The problem states two relationships between the Least Common Multiple (LCM) and the Highest Common Factor (HCF) of two numbers.
1. The LCM of two numbers is 14 times their HCF. This can be thought of as: if HCF is 1 part, then LCM is 14 parts.
2. The sum of LCM and HCF is 600. This means the total of these parts is 600.

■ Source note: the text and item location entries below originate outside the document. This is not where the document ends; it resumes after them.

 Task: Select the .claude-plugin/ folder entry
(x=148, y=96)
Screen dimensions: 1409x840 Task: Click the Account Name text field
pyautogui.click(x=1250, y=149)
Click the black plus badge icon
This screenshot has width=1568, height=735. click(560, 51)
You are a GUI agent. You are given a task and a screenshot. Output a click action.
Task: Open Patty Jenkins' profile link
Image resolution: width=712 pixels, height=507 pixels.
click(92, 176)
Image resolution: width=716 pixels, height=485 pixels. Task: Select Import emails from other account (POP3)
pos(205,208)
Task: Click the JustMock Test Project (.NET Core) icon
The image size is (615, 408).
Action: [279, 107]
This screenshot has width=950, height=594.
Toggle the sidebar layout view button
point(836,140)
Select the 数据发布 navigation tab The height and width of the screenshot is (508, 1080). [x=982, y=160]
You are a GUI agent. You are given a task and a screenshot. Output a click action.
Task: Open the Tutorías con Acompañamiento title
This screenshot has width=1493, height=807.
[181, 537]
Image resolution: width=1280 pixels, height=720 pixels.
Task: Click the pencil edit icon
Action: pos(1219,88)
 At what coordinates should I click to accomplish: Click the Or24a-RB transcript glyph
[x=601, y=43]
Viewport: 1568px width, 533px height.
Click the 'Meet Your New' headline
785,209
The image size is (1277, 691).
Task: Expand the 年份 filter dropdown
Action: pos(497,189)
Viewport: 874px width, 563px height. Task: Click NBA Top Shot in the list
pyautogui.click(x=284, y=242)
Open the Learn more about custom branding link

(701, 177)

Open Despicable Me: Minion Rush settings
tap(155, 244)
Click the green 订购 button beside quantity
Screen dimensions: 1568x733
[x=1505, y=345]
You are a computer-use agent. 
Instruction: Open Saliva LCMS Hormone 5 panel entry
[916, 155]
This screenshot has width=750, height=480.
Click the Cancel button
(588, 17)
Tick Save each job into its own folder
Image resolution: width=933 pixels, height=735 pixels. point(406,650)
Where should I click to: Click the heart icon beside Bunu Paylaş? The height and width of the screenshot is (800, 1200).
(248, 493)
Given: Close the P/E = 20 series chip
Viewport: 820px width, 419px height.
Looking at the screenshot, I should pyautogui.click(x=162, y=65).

**step2** Calculating the HCF

From the first relationship, we have 14 parts for LCM and 1 part for HCF.
The total number of parts for the sum is 14 parts (LCM) + 1 part (HCF) = 15 parts.
The problem states that this sum of 15 parts is equal to 600.
To find the value of 1 part (which is the HCF), we divide the total sum by the total number of parts:
HCF = 600 ÷ 15
We can calculate this division:
600 ÷ 10 = 60
600 ÷ 5 = 120
Alternatively, think of 15 x 4 = 60, so 15 x 40 = 600.
Therefore, the HCF is 40.

**step3** Calculating the LCM

Now that we know the HCF is 40, we can find the LCM using the first relationship:
LCM = 14 × HCF
LCM = 14 × 40
To calculate this:
14 × 4 = 56
So, 14 × 40 = 560.
Therefore, the LCM is 560.

**step4** Checking consistency of the numbers with HCF

For any two positive integers, both numbers must be divisible by their Highest Common Factor (HCF).
In this problem, we found the HCF to be 40.
The problem states that "one of the number is 60".
We need to check if 60 is divisible by the HCF, which is 40.
60 ÷ 40 = 1 with a remainder of 20 (or 1.5).
Since 60 is not completely divisible by 40, the number 60 cannot have an HCF of 40 with another integer.
This indicates an inconsistency in the problem statement, as the derived HCF (40) from the first two conditions is not a factor of the given number (60).

**step5** Conclusion regarding the problem's solvability

Based on the standard definitions of HCF and LCM for integers, a number must be a multiple of the HCF that it shares with another number. As 60 is not a multiple of 40, there is no integer for the "other number" that would satisfy all conditions simultaneously (HCF=40, LCM=560, and one number being 60). Therefore, the problem, as stated, cannot be solved to find an integer "other number" that fits all the given conditions and typical mathematical definitions of LCM and HCF.